Treina as GANs e depois os algoritmos usando os dados reais e sintéticos

In [11]:
repetitions_per_gan = 1
k_number = 5;
folds_results_natural=[]
folds_results_gan_all=[]
def results():
  folds = kcv(data.data, data.target,k_number)
  for i,fold in enumerate(folds):
    print(i)
    X_train, y_train, X_test, y_test = fold
    results = train(X_train, y_train, X_test, y_test)

    y_true_indexes, y_false_indexes = get_true_false_list(y_train)
    for hidden_size in GANS: # For each GAN sizes
      final_table = create_table(X_train,y_true_indexes,y_false_indexes,hidden_size)
      train_results = train(final_table[:,:30], final_table[:,30], X_test, y_test)
      folds_results_gan_all.append((train_results))

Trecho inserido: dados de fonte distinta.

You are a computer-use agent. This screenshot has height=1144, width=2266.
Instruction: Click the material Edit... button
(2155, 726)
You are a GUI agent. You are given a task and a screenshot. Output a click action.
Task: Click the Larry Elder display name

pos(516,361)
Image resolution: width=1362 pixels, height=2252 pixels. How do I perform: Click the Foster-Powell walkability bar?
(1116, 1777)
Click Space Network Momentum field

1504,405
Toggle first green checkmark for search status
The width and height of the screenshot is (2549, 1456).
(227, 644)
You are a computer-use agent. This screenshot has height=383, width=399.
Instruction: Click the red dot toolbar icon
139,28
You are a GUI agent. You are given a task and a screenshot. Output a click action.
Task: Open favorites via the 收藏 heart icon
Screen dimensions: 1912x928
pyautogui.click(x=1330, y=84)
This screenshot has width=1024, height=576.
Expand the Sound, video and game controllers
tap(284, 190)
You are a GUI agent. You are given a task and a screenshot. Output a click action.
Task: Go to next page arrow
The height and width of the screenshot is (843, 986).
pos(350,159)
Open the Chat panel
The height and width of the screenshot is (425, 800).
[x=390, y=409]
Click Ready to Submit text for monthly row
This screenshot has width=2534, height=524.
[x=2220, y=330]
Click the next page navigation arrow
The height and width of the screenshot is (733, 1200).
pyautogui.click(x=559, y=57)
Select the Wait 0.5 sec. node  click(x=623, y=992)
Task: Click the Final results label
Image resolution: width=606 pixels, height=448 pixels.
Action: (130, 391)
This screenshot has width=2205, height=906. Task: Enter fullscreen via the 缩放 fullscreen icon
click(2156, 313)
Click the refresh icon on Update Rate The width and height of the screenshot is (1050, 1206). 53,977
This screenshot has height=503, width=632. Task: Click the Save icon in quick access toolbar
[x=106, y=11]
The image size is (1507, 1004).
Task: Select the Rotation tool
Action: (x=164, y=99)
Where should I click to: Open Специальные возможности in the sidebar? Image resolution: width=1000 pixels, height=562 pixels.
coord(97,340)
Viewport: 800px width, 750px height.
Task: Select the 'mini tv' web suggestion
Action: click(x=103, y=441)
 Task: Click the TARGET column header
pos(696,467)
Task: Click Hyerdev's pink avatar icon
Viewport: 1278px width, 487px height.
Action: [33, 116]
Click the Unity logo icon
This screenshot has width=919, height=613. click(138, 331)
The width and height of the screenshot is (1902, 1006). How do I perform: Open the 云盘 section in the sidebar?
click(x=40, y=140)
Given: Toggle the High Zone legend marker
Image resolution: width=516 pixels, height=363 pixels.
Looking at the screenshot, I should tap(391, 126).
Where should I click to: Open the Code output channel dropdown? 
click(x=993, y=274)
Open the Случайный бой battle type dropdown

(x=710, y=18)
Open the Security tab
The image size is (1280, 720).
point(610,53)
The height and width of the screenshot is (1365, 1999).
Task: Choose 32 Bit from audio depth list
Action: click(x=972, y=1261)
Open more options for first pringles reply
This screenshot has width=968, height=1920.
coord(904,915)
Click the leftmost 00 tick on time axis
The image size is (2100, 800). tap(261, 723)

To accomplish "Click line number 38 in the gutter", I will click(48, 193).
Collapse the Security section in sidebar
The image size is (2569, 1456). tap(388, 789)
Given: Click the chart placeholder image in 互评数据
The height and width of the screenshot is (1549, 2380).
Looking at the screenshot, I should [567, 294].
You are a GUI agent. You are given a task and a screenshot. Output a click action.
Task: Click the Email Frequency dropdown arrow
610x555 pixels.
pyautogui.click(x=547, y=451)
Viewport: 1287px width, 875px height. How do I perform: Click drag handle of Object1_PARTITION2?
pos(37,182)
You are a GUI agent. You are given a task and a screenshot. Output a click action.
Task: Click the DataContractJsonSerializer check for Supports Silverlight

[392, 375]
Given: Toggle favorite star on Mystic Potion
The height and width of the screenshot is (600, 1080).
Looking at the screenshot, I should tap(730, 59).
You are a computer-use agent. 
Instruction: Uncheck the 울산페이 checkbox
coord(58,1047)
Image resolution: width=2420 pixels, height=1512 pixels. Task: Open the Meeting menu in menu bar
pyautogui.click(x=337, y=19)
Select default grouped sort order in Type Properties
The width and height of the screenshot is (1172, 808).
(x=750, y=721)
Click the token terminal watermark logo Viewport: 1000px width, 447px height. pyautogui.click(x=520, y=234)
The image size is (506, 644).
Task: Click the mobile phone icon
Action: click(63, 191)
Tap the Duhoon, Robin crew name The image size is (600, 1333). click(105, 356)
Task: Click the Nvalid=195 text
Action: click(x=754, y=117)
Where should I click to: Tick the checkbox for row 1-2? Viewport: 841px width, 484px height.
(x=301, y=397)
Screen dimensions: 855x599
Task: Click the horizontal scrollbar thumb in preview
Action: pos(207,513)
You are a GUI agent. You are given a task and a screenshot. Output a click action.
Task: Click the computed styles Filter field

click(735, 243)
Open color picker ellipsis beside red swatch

    folds_results_natural.append((results))

results()

0
Training GAN: [256, 512]
Training GAN: [256, 512]
Training GAN: [256]
Training GAN: [256]
Training GAN: [128, 256]
Training GAN: [128, 256]
Training GAN: [128]
Training GAN: [128]
1
Training GAN: [256, 512]
Training GAN: [256, 512]
Training GAN: [256]
Training GAN: [256]
Training GAN: [128, 256]
Training GAN: [128, 256]
Training GAN: [128]
Training GAN: [128]
2
Training GAN: [256, 512]
Training GAN: [256, 512]
Training GAN: [256]
Training GAN: [256]
Training GAN: [128, 256]
Training GAN: [128, 256]
Training GAN: [128]
Training GAN: [128]
3
Training GAN: [256, 512]
Training GAN: [256, 512]
Training GAN: [256]
Training GAN: [256]
Training GAN: [128, 256]
Training GAN: [128, 256]
Training GAN: [128]
Training GAN: [128]
4
Training GAN: [256, 512]
Training GAN: [256, 512]
Training GAN: [256]
Training GAN: [256]
Training GAN: [128, 256]
Training GAN: [128, 256]
Training GAN: [128]
Training GAN: [128]


In [12]:
# Comparar os dados sinteticos e naturais
# Mais arquiteturas
def get_attr_from_list(train_return, info):
  knn, logreg, svm, rf = train_return
  return [getattr(model,info) for model in train_return]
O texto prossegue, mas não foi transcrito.